Speaking at the Saudi-Africa Summit in Riyadh, Saudi Arabia, President Tinubu said Nigeria is ready for business while assuring investors of some of the world’s highest returns on investment.

“I also wish to assure all potential Saudi investors of the safety of their investments based on the sanctity of the rule of law and good returns on their investments in the largest economy in Africa,” the President was quoted in a statement by his media aide, Ajuri Ngelale.

“In this regard, the benefit attached to the early inauguration of the Nigeria-Saudi Business Council can not be over-emphasized. Nigeria, like the Kingdom, is diversifying its economy away from oil dependence to promote sustainable development.

“My administration has undertaken bold economic reforms by removing wasteful subsidies on petroleum and the merging of our foreign exchange market, among other incentives aimed at improving the ease of doing business in Nigeria.”

Tinubu stated that Nigeria is desirous of enhancing collaboration with Saudi Arabia on combating terrorist organisations such as Boko Haram, ISWAP, and other violent extremist groups which have been terrorising the Lake Chad and Sahel regions.

He said, “Nigeria and Saudi Arabia have always enjoyed a special relationship at both the bilateral and multilateral levels.
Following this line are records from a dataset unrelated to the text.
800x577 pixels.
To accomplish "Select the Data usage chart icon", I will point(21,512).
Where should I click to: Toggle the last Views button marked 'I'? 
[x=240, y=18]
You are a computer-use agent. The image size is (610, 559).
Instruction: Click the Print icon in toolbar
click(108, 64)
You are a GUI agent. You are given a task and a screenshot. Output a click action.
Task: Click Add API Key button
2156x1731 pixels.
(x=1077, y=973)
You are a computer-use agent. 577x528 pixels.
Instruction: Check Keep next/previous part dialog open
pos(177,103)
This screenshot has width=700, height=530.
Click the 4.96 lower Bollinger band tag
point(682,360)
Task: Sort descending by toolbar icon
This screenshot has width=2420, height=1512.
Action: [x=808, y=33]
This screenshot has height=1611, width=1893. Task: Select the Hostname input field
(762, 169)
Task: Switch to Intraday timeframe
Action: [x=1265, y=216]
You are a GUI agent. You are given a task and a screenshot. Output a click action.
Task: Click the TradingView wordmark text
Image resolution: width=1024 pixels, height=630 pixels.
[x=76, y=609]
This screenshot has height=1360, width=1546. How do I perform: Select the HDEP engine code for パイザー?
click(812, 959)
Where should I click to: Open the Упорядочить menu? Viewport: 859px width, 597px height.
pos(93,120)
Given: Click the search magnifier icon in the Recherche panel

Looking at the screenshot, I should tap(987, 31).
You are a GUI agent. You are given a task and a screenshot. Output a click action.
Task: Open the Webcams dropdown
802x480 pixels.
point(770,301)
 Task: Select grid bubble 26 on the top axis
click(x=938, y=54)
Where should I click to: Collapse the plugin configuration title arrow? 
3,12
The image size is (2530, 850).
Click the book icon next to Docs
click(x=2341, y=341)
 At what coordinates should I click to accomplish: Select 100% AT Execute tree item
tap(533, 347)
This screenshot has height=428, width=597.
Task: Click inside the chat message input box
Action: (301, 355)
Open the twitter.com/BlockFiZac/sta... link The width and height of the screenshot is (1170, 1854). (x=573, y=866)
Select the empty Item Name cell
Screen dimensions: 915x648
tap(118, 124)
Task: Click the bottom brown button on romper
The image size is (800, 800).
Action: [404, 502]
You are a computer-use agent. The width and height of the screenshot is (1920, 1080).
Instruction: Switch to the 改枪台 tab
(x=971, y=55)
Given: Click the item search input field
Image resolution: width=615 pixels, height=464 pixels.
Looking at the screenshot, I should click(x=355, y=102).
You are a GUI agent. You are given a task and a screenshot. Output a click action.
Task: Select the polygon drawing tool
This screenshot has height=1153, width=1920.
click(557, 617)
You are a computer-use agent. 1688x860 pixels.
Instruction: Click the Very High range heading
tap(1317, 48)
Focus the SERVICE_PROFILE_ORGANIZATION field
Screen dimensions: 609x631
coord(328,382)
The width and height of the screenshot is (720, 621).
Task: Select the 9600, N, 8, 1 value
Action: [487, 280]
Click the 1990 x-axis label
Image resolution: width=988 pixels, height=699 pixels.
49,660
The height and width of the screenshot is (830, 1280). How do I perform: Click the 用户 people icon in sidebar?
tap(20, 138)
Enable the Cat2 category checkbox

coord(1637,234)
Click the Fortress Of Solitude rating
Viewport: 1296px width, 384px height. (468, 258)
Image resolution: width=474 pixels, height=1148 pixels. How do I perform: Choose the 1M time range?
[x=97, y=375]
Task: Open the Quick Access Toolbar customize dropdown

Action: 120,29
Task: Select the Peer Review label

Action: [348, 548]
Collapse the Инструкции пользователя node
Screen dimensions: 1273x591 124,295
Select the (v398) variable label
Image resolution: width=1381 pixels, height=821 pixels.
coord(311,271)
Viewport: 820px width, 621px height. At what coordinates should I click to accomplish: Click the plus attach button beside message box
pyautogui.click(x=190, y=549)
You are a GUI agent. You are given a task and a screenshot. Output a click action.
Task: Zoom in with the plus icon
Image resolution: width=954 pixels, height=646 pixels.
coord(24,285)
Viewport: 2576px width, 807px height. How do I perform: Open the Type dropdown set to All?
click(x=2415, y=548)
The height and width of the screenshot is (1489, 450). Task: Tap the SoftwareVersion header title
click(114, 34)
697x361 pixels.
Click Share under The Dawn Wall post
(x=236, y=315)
Within the past six decades, our bilateral cooperation, which was initially hajj-centric, has witnessed diversification to cover a number of areas of common interest.

“It is delightful to note the presence in this great Kingdom of a large number of our compatriots and professionals, including highly skilled medical practitioners and professional football players.

“As members of several international organizations including the UN, the Organization of Petroleum Exporting Countries, the International Energy Forum, the G77, the Islamic Development Bank, and the Digital Cooperation Organization among others, our two nations have effectively used these and other platforms to enhance close interaction and coordination.”

The President expressed confidence that the countries’ joint positive disposition within those platforms would continue to be demonstrated “as we seek to advance our mutual interests”.

Further, he thanked the Middle-East nation for the various humanitarian interventions in Nigeria through the King Salman Humanitarian Aid and Relief Centre.

Speaking on climate change and how it affects Africa, President Tinubu said climate change had led to an expedited rate of desertification and incessant flooding in Nigeria and many other countries of Africa.

He commended the efforts of the Kingdom for its various initiatives to fight the effects of climate change, adding that Nigeria is also working on a number of initiatives to fight the effects of climate change and energy poverty.